* What you need to do *
Print the listing below without changes, from the line with "Click the sprout" to the line with "[x=146, y=90]", including both of those lines and nothing outside them.

---

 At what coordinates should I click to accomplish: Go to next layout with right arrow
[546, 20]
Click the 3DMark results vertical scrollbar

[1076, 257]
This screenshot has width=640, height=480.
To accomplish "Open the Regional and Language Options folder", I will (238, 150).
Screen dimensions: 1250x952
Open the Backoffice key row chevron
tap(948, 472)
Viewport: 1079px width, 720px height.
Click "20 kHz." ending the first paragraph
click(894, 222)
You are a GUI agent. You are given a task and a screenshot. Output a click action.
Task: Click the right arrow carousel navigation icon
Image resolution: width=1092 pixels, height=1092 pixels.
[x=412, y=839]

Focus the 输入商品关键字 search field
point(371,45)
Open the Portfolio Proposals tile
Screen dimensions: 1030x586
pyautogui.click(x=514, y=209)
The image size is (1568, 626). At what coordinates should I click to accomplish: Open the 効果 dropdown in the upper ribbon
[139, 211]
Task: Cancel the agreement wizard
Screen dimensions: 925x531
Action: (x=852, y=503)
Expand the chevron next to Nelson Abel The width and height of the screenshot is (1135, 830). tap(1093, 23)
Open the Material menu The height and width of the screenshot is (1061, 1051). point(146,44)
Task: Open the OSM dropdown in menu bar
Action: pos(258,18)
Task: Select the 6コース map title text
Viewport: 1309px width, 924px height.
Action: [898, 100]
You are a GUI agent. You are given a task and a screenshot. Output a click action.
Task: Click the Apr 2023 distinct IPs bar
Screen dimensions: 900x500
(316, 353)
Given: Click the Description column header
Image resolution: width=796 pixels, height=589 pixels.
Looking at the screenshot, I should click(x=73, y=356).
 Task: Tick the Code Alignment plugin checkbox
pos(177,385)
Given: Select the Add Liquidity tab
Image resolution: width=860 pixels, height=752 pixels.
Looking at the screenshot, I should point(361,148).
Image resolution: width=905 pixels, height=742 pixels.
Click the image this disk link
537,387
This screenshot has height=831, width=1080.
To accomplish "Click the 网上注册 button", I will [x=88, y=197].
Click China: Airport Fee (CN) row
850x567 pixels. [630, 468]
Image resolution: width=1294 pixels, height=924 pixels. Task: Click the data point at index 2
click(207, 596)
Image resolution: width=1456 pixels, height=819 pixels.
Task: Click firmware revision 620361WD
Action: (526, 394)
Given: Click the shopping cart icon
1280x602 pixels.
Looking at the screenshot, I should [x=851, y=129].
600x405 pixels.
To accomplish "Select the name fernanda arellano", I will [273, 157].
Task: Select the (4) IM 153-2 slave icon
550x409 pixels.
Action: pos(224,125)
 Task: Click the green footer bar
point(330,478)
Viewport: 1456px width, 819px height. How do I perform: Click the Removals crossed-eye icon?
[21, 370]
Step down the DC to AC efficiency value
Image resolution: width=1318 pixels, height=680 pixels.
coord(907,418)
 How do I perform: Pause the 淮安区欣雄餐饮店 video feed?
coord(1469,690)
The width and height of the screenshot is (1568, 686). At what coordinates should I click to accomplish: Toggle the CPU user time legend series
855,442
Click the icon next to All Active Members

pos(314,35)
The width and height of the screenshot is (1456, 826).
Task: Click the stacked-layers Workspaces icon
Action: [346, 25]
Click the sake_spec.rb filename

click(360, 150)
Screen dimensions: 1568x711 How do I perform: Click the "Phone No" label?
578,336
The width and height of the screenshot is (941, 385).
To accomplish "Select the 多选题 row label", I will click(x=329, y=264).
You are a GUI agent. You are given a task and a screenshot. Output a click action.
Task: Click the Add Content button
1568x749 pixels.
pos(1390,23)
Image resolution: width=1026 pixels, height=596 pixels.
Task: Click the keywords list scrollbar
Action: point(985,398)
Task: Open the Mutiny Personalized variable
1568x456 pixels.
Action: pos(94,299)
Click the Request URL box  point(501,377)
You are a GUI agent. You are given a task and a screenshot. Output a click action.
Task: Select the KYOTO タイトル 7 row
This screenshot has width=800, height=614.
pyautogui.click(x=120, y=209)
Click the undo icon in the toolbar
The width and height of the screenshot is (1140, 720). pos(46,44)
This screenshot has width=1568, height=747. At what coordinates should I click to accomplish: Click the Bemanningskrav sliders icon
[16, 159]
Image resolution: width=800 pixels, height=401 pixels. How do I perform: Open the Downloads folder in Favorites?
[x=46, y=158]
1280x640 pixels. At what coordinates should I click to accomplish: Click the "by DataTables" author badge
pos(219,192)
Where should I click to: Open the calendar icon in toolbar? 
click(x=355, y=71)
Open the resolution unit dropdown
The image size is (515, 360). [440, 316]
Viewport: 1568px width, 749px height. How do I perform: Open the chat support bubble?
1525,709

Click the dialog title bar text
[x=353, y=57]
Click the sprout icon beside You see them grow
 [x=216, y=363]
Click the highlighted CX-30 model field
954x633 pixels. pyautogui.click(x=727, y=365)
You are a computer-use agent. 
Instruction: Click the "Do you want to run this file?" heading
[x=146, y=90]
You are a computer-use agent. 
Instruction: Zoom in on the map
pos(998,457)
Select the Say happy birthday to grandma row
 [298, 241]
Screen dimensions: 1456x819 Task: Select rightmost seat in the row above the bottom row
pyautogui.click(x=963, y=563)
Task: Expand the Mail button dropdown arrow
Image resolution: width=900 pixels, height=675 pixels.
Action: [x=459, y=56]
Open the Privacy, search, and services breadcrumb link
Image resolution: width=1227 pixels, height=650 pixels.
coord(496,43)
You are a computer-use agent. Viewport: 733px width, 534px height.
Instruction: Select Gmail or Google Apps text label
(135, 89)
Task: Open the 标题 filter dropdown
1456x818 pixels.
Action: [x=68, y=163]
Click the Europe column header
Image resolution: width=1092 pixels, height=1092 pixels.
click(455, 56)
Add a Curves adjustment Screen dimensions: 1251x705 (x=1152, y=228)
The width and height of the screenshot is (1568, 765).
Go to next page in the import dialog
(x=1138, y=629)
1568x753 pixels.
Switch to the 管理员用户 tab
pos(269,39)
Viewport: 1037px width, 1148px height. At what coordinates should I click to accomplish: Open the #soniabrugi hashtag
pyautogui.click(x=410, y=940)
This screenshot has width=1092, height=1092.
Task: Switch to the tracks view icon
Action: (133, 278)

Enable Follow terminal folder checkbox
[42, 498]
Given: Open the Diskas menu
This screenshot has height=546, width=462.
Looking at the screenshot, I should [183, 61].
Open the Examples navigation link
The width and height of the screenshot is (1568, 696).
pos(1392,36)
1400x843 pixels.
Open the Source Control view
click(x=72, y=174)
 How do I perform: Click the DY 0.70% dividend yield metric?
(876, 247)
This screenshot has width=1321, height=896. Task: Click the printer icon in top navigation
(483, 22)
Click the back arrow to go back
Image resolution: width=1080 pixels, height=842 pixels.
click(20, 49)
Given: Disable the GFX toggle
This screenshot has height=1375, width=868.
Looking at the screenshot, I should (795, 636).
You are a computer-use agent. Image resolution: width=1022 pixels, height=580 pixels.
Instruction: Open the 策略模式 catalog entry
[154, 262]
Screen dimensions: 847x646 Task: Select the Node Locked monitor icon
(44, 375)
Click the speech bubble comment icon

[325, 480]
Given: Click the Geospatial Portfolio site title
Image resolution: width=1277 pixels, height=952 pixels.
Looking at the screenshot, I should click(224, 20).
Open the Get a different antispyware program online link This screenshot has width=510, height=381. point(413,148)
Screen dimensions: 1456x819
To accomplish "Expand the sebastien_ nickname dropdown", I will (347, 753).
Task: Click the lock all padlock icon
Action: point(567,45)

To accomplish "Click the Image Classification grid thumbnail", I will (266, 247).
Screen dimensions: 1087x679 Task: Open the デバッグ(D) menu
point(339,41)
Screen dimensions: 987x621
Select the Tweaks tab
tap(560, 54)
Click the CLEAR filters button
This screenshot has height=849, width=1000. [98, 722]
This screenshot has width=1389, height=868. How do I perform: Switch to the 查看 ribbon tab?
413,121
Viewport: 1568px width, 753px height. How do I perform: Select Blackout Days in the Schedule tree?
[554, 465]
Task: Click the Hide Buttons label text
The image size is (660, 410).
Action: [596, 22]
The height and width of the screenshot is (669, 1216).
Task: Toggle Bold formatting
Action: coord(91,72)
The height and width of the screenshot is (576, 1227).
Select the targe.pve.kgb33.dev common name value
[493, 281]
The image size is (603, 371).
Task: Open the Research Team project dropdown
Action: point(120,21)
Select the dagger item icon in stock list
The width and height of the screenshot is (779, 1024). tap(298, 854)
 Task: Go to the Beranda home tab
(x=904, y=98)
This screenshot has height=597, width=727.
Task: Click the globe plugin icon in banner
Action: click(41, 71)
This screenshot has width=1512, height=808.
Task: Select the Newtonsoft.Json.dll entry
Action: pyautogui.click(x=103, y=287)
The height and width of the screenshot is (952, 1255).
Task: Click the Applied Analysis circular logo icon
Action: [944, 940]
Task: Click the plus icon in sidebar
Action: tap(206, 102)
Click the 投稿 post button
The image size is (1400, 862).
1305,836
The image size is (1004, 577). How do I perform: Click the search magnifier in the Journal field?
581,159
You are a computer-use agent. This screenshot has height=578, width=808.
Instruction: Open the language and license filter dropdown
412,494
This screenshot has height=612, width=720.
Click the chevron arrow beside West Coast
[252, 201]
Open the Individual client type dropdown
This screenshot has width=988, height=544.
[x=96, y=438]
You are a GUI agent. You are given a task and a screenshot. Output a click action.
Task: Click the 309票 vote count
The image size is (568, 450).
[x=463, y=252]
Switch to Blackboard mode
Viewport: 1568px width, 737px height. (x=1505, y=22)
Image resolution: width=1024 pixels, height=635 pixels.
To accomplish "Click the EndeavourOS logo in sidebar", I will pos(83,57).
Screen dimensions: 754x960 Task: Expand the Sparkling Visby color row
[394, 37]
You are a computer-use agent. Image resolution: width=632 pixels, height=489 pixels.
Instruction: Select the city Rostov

---

* Written response *
Click the sprout icon beside You see them grow
 [x=216, y=363]
Click the highlighted CX-30 model field
954x633 pixels. pyautogui.click(x=727, y=365)
You are a computer-use agent. 
Instruction: Click the "Do you want to run this file?" heading
[x=146, y=90]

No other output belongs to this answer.